(Yicai Global) July 5 -- China is relaxing rules for foreign investors in the country's power grid construction sector so that their joint ventures will no longer require majority holdings from local companies.
The National Development and Reform Commission, China's top macroeconomic planner, recently released an updated negative list for foreign investment removing restrictions on Chinese majority shareholdings for overseas capital in the construction and operation of power grid infrastructure.
"Removing the equity ratio limit of foreign investment in power grids is a major move for China to expand the opening of the infrastructure construction field," Li Junfeng, a member of China's National Energy Advisory Council, told Yicai Global.
If foreign-controlled power grid enterprises are present in the country, competition between Chinese and foreign power grid companies will increase, said Zeng Ming, director of a research center at North China Electric Power University. This will help promote reforms of the internal management system of state-owned power grid enterprises, and the government's industry management policies may also change.

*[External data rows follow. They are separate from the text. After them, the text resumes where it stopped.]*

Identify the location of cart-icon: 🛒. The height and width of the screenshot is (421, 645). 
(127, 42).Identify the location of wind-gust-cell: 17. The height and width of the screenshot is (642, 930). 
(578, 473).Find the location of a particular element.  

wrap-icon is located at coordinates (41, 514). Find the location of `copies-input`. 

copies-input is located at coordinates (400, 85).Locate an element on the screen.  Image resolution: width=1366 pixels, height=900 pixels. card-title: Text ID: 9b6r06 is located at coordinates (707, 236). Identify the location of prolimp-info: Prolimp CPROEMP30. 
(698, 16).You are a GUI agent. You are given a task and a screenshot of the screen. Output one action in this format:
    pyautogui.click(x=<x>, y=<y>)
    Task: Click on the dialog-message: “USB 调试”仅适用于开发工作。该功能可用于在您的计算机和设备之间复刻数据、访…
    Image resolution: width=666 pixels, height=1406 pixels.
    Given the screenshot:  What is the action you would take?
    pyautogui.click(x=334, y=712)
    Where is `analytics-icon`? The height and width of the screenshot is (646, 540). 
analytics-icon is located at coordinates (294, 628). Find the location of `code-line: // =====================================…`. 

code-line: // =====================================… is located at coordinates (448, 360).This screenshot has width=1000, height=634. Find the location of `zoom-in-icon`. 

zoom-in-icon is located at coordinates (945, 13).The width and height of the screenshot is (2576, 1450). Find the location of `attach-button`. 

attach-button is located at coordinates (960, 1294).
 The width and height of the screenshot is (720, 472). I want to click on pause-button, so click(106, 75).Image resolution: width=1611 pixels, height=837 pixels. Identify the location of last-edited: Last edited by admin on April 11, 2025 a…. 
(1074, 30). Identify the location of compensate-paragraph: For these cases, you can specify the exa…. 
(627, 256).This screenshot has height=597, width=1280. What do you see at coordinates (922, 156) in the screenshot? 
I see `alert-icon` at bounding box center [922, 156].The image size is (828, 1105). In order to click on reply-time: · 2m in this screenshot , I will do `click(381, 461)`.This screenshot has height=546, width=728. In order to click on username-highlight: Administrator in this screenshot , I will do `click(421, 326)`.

Removing the restrictions on the foreign equity ratio will help to expand investment and financing channels for power grid construction, while also increasing the transparency of investment returns or investment costs for power grid enterprises, Li said.
The move will also aid the establishment of a reasonable transmission and distribution price. From a long-term perspective, it can achieve the efficient use of state-owned assets, Li added.
"The biggest difficulty facing foreign investors is how to enter," Li said, adding that with the presence of behemoths such as the State Grid and China Southern Power Grid, finding the right entry point and gradually expanding investment scales will be the first issue for foreign capital to solve.
Li believes that there are three possible ways for foreign enterprises participation in the Chinese power grid market. They could join hands with local state-owned enterprises or large private firms to build local distribution networks, construct inter-regional transmission channels or independently make investments in the construction of distributed micro-networks.
It is widely believed in the industry that distribution network projects represent a market worth hundreds of billions of yuan.
Foreign capital has already successfully joined forces with Chinese companies to enter the local power market. For example, Liangjiang Changxing Electric Power and Energias de Portugal have already worked together in the supply of market-oriented retail power, distribution network construction as well as distributed energy in China.
More similar cooperation projects are expected in the future. Foreign participation in the construction and operation of China's power grid will not affect China's energy security, a number of industry insiders told Yicai Global, adding that it will actually bring benefits.